You got the scholarship. Now here is everything that happens between that email and your first day of class in Australia, plus the rules that will govern your life while you are there and after you leave.

Home Study Australia After Selection
Pre-Departure

Between Selection and Departure

Getting the selection notification feels like crossing the finish line, but it is really just the start of a new process. The first thing you receive is a conditional offer. This is not your ticket to Australia. It means you have been selected in principle, subject to meeting several conditions that have not been checked yet: medical fitness, English proficiency, and visa eligibility. Only after you satisfy all of these does the formal written offer arrive.

Do not quit your job until you have the formal written offer in hand. This is advice that past scholars repeat constantly, and for good reason. The conditional offer can fall through. Medical exams can flag issues. English language requirements might not be met on the first attempt. People have resigned from positions, told their families, even started packing, only to have the process stall or reverse at the medical stage. Wait for the formal letter.

What you need to do before departure

1
Medical examination

You will be sent to a panel-approved physician. The examination is thorough and includes chest X-rays and blood work. Certain health conditions can disqualify you. This is not a formality; people do fail it.

2
English language assessment

Even if you submitted an IELTS score with your application, you may be assessed again to determine whether you need English language bridging before your main course starts. This is separate from the admission requirement.

3
Student visa (Subclass 500)

The scholarship programme assists with your visa application, but you still need to meet all immigration requirements yourself. You will need a valid passport, your Confirmation of Enrolment (CoE), proof of Overseas Student Health Cover (OSHC), and evidence of your scholarship. The programme coordinates with the Department of Home Affairs, but delays can happen, so do not leave this to the last week.

4
Pre-departure briefing

This is mandatory. It is held in your home country, usually at the Australian embassy or high commission. You will be briefed on what to expect, your obligations as a scholar, the code of conduct, and practical matters like banking, accommodation, and health insurance. Skipping it is not an option.

Introductory Academic Program (IAP)

Not every scholar goes straight into their degree. If your English language skills need improvement, or if the scholarship programme determines that you would benefit from preparation in Australian academic culture, you will be assigned to the Introductory Academic Program, or IAP. This is not optional. If they assign you to it, you attend.

The IAP typically runs for four to six weeks, though in some cases it can stretch to six months depending on how much English language support you need. It is held in Australia at your host university or a partner institution, so you will arrive in the country earlier than scholars who go directly into their degree.

What the IAP covers

  • Academic English: writing essays, referencing properly, understanding lectures delivered in fast Australian English
  • Critical thinking and academic conventions in Australia (they differ from what you may be used to)
  • Orientation to life in Australia: transport, banking, health services, cultural norms
  • Meeting other scholars and building a support network before the pressure of coursework begins

Scholars who have been through the IAP generally say it was more useful than they expected. Even if your English is decent, Australian academic culture has its own quirks. Plagiarism rules are enforced aggressively. Professors expect you to challenge ideas in class rather than just absorb them. The IAP helps bridge that gap so you are not blindsided in your first semester.
--------
** Problems to solve **
**1)** Reproduce the pre-departure guide word for word, from "Do not quit" up to and including "the formal letter.".
**2)** Go on with the pre-departure guide, starting right after its last sentence.
--------
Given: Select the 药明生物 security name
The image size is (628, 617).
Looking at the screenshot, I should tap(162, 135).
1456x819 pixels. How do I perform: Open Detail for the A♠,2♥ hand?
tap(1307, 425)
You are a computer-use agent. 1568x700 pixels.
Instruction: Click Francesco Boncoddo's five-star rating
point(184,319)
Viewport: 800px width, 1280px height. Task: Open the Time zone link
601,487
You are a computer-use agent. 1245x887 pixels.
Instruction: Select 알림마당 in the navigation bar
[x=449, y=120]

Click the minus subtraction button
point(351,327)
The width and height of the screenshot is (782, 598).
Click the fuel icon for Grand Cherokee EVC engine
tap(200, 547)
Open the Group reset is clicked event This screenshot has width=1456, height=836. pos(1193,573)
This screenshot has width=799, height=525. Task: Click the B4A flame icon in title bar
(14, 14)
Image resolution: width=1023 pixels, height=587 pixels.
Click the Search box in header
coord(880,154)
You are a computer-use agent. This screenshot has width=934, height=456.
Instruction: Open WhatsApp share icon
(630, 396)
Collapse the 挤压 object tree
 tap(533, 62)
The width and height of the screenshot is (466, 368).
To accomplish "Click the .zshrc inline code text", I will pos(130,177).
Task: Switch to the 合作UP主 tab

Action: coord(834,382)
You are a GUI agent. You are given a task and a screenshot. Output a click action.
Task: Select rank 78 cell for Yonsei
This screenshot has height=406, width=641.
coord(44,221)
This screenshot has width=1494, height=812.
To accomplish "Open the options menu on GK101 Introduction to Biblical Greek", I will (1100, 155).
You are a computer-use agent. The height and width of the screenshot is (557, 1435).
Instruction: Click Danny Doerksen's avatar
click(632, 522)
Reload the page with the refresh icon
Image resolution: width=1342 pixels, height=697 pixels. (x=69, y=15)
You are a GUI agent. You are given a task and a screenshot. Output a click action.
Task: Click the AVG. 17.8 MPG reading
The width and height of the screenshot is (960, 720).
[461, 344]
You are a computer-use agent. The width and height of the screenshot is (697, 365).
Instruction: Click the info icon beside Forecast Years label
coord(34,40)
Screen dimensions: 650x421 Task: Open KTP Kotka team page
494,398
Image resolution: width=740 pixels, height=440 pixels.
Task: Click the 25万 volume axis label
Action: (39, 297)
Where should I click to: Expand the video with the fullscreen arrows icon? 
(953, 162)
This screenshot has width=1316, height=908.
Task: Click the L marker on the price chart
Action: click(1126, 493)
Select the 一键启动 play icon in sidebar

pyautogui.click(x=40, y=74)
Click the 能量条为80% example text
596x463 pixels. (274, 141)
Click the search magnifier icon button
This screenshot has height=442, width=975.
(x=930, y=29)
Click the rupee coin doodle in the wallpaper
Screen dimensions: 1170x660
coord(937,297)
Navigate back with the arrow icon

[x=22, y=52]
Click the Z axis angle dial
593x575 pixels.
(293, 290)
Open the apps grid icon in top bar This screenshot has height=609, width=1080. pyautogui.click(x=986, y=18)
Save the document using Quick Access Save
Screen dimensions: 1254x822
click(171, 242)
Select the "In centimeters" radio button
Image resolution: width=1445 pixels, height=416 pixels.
--------
** Answers to the problems **
**1)**
Do not quit your job until you have the formal written offer in hand. This is advice that past scholars repeat constantly, and for good reason. The conditional offer can fall through. Medical exams can flag issues. English language requirements might not be met on the first attempt. People have resigned from positions, told their families, even started packing, only to have the process stall or reverse at the medical stage. Wait for the formal letter.

**2)**
Arriving in Australia

When you land, you receive an establishment allowance of approximately AUD $5,000. This is a one-off payment meant to cover the cost of setting yourself up: bond for a rental, household essentials, bedding, kitchenware, and whatever else you need to start living. It sounds like a lot until you realise that a rental bond alone can eat half of it.

Accommodation

The scholarship does not arrange housing for you. This is your responsibility. Most scholars share a house or flat with other students. University accommodation offices can help, but places fill up fast. Start looking before you arrive. Facebook groups for your city and university are useful.

Bank account

You will need an Australian bank account for your stipend payments. Commonwealth Bank, Westpac, ANZ, and NAB are the big four. Some allow you to open an account online before arrival. Bring your passport and scholarship letter to the branch. This should be one of your first tasks.

Phone and SIM

Grab a prepaid SIM card at the airport or from a supermarket. Telstra has the best coverage outside cities. Optus and Vodafone are cheaper. You will need an Australian number for almost everything, from rental applications to two-factor authentication on university systems.

Health cover (OSHC)

Your scholarship covers Overseas Student Health Cover for the duration of your studies. This is not the same as Australian Medicare. OSHC covers doctor visits, hospital stays, and some prescription medications. It does not cover dental or optical. Know what is included before you need it.

Cultural adjustment

Australia is casual in ways that can catch you off guard. Professors go by their first names. The weather in southern cities is nothing like the tropics. The food options are global but expensive. Social norms around directness, personal space, and timekeeping are different from many of the countries scholars come from. Most people adjust within a few months, but homesickness is real and common. Your university will have counselling services available at no cost. Use them if you need to. There is nothing weak about it.

Living Costs by City

Where you end up studying will make a big difference to how far your stipend stretches. The living allowance is the same regardless of city, but the cost of living is not. Here is a realistic breakdown based on what scholars actually report spending, not the university marketing figures that always seem suspiciously low.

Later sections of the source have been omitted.